> **Required action**
Please copy out the lines in the entries that contain "computer".

> **Given data**

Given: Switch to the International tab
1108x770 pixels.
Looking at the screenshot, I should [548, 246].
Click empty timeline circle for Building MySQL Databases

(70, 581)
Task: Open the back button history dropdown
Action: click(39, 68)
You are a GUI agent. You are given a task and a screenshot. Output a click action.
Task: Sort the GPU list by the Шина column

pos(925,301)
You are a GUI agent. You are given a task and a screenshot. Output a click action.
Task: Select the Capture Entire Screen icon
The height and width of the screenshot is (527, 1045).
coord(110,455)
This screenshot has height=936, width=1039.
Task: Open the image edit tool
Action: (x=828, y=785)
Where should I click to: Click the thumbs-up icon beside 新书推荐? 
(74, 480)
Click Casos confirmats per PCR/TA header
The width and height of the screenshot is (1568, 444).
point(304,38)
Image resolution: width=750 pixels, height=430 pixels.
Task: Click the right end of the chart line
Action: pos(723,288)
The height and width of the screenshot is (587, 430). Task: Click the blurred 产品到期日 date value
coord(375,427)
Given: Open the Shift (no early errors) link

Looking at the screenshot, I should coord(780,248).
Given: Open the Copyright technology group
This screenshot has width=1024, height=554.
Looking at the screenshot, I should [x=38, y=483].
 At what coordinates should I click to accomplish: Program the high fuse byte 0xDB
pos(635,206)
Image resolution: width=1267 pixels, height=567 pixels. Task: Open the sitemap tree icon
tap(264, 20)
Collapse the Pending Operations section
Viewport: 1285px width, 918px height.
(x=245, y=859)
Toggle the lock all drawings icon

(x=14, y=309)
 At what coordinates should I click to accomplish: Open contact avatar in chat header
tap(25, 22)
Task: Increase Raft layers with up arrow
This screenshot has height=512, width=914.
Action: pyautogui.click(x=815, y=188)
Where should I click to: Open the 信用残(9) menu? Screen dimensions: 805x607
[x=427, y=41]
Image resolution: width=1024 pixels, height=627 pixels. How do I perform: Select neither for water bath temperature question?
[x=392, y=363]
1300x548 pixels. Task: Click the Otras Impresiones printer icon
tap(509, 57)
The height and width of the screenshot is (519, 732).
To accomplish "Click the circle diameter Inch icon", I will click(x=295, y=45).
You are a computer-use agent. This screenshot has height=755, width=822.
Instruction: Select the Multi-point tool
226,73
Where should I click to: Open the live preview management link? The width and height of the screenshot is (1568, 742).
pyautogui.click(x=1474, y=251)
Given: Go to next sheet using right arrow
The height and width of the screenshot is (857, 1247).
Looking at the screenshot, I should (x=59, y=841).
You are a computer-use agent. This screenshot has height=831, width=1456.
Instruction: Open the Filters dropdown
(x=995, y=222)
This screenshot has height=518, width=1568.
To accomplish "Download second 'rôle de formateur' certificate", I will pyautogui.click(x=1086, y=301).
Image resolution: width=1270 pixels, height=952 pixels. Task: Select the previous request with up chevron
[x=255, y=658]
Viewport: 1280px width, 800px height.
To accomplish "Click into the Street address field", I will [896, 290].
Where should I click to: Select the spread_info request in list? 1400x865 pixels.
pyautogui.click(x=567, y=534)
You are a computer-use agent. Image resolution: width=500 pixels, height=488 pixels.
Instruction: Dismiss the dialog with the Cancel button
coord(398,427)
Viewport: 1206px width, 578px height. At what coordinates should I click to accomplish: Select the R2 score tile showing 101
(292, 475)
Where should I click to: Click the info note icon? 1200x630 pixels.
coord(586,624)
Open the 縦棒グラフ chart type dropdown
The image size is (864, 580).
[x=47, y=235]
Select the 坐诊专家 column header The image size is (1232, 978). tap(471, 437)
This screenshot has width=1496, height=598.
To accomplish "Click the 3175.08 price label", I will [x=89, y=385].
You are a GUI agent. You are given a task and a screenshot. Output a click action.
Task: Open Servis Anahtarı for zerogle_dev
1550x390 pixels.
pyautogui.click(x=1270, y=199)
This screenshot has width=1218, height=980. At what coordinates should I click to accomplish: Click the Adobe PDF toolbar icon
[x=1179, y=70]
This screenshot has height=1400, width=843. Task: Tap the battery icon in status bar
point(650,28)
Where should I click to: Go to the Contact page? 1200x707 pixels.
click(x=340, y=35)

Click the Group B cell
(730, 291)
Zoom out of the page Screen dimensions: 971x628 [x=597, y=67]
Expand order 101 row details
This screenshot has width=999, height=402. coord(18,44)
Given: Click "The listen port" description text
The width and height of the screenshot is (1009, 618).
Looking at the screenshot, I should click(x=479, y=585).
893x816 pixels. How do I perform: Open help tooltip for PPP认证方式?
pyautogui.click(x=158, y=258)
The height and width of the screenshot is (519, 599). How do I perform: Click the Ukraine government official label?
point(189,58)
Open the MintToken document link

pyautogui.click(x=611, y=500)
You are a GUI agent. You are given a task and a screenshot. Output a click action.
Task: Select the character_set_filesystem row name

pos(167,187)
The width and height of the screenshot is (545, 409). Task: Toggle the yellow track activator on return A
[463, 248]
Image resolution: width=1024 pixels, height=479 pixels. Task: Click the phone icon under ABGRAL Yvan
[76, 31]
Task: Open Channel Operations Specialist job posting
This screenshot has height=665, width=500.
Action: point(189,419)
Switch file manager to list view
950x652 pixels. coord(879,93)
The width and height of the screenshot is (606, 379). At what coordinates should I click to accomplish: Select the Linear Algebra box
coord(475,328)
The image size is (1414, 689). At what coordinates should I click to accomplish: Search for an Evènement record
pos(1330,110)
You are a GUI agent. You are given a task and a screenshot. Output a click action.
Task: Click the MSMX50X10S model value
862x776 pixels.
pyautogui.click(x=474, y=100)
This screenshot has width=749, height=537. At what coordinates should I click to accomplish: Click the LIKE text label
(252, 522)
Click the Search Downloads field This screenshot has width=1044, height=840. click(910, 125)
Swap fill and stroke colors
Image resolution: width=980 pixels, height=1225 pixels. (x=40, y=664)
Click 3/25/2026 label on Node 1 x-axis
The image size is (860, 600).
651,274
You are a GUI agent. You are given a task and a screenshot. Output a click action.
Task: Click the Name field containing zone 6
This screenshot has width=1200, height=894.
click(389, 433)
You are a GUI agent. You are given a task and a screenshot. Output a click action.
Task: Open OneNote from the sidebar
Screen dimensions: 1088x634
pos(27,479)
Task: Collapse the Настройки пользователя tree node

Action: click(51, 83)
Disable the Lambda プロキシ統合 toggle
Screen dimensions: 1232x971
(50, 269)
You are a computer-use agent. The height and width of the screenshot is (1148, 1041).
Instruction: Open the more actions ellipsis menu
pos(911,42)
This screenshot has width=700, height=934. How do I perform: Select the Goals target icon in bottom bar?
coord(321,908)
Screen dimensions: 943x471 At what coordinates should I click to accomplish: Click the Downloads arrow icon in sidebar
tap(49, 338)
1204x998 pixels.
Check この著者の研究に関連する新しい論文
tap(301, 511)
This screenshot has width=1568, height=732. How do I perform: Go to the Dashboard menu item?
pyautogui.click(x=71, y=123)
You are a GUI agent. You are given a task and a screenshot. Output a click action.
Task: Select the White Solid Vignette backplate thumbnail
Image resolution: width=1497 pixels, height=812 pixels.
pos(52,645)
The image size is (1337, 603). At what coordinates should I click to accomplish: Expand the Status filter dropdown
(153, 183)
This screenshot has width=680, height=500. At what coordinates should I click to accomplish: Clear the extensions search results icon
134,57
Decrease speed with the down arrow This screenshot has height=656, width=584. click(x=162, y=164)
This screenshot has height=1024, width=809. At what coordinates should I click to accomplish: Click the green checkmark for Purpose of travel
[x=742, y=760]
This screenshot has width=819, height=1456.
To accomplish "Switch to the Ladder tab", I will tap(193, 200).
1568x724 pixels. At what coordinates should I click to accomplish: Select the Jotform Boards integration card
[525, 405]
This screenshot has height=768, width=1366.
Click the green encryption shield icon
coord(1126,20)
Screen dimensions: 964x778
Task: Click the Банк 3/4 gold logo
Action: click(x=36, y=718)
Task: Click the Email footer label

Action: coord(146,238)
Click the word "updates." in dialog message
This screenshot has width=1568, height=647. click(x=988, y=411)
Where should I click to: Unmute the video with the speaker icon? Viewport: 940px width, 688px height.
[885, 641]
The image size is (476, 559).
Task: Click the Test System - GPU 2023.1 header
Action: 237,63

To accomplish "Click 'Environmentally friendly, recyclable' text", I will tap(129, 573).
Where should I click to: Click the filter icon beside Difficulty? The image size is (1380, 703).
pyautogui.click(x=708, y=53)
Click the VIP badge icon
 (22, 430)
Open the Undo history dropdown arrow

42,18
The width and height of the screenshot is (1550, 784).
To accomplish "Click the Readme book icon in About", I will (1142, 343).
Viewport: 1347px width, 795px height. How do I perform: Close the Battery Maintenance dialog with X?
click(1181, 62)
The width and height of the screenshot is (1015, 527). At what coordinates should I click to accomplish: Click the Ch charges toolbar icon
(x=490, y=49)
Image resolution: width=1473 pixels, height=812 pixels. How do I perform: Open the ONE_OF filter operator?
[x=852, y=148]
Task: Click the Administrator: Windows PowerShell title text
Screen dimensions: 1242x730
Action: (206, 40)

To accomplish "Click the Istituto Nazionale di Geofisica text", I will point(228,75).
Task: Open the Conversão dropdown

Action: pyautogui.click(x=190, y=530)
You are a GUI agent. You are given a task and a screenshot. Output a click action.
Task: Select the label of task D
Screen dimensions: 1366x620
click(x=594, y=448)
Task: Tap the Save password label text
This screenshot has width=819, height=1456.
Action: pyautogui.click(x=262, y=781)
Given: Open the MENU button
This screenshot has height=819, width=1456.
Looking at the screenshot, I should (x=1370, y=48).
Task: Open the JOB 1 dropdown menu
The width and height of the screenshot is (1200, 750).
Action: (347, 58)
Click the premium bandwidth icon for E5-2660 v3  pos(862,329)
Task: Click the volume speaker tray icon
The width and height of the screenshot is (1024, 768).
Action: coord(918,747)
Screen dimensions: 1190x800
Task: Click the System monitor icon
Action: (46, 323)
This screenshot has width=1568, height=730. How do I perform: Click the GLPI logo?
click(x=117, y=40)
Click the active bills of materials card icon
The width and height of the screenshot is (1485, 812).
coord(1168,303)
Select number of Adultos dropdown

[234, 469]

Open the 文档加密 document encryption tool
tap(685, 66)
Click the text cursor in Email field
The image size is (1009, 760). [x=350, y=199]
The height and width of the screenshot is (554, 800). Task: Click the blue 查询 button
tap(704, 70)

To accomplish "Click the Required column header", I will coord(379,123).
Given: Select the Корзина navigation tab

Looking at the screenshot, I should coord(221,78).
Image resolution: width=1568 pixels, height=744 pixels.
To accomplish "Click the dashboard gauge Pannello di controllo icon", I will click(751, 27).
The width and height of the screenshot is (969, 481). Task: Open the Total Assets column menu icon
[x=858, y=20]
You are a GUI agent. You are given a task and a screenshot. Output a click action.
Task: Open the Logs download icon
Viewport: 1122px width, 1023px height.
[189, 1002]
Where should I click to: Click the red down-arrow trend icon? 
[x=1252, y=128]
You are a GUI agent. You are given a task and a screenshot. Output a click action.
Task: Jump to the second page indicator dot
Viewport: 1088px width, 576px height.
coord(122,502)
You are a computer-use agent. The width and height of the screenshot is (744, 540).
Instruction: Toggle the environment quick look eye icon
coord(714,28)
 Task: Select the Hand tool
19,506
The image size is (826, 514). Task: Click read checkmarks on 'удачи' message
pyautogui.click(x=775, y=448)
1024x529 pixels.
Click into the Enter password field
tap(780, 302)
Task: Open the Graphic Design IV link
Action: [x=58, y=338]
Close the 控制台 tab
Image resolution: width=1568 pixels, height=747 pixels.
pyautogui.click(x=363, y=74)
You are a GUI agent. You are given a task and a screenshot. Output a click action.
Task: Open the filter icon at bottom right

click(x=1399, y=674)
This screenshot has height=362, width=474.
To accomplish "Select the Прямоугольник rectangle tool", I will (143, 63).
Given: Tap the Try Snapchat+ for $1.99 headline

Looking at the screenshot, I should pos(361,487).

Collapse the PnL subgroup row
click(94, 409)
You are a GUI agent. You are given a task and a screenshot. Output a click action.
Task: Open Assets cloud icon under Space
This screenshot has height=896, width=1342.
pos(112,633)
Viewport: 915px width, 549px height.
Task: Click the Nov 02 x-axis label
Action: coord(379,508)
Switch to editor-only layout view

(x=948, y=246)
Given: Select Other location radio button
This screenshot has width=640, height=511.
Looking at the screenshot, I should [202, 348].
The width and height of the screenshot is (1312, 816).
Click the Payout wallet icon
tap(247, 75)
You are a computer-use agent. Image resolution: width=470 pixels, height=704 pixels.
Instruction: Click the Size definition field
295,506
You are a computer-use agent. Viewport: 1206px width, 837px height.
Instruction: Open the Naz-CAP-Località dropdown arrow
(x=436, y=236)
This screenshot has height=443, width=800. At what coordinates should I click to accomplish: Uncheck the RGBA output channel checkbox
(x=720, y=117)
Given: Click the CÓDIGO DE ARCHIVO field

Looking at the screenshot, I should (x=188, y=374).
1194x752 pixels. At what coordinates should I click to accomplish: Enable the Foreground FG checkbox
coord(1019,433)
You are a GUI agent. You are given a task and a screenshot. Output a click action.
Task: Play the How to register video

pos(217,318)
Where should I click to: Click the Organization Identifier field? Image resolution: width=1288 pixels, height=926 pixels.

> **Written reply**
You are a computer-use agent. This screenshot has height=755, width=822.
You are a computer-use agent. This screenshot has height=831, width=1456.
You are a computer-use agent. Image resolution: width=500 pixels, height=488 pixels.
You are a computer-use agent. The height and width of the screenshot is (1148, 1041).
You are a computer-use agent. The width and height of the screenshot is (744, 540).
You are a computer-use agent. Image resolution: width=470 pixels, height=704 pixels.
You are a computer-use agent. Viewport: 1206px width, 837px height.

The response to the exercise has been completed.